The problem presents a proportion in the form $$9 : 6 :: a : 3$$. This notation means that the ratio of 9 to 6 is equivalent to the ratio of 'a' to 3. Our goal is to find the value of 'a' that makes these two ratios equal.

**step2** Analyzing the relationship between the second terms

Let's look at the relationship between the second number in the first ratio (6) and the second number in the second ratio (3). We can see that 3 is half of 6. This means we divide 6 by 2 to get 3.

$$6 \div 2 = 3$$
**step3** Applying the same relationship to the first terms

For the two ratios to be equivalent, the same relationship must apply to the first numbers.

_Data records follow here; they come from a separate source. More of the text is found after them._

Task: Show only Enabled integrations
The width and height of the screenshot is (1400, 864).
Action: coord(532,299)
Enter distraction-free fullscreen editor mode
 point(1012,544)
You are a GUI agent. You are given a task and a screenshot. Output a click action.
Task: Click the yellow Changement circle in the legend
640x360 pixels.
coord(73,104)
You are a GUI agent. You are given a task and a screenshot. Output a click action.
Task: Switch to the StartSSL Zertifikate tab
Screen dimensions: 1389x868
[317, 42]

Since we divided the second term of the first ratio by 2 to get the second term of the second ratio, we must also divide the first term of the first ratio (9) by 2 to find 'a'.

$$a = 9 \div 2$$
**step4** Calculating the value of 'a'

Performing the division, we find the value of 'a'.

$$9 \div 2 = 4 \text{ with a remainder of } 1$$

This can be expressed as a mixed number $$4\frac{1}{2}$$ or a decimal $$4.5$$.

Therefore, the value of 'a' is $$4\frac{1}{2}$$.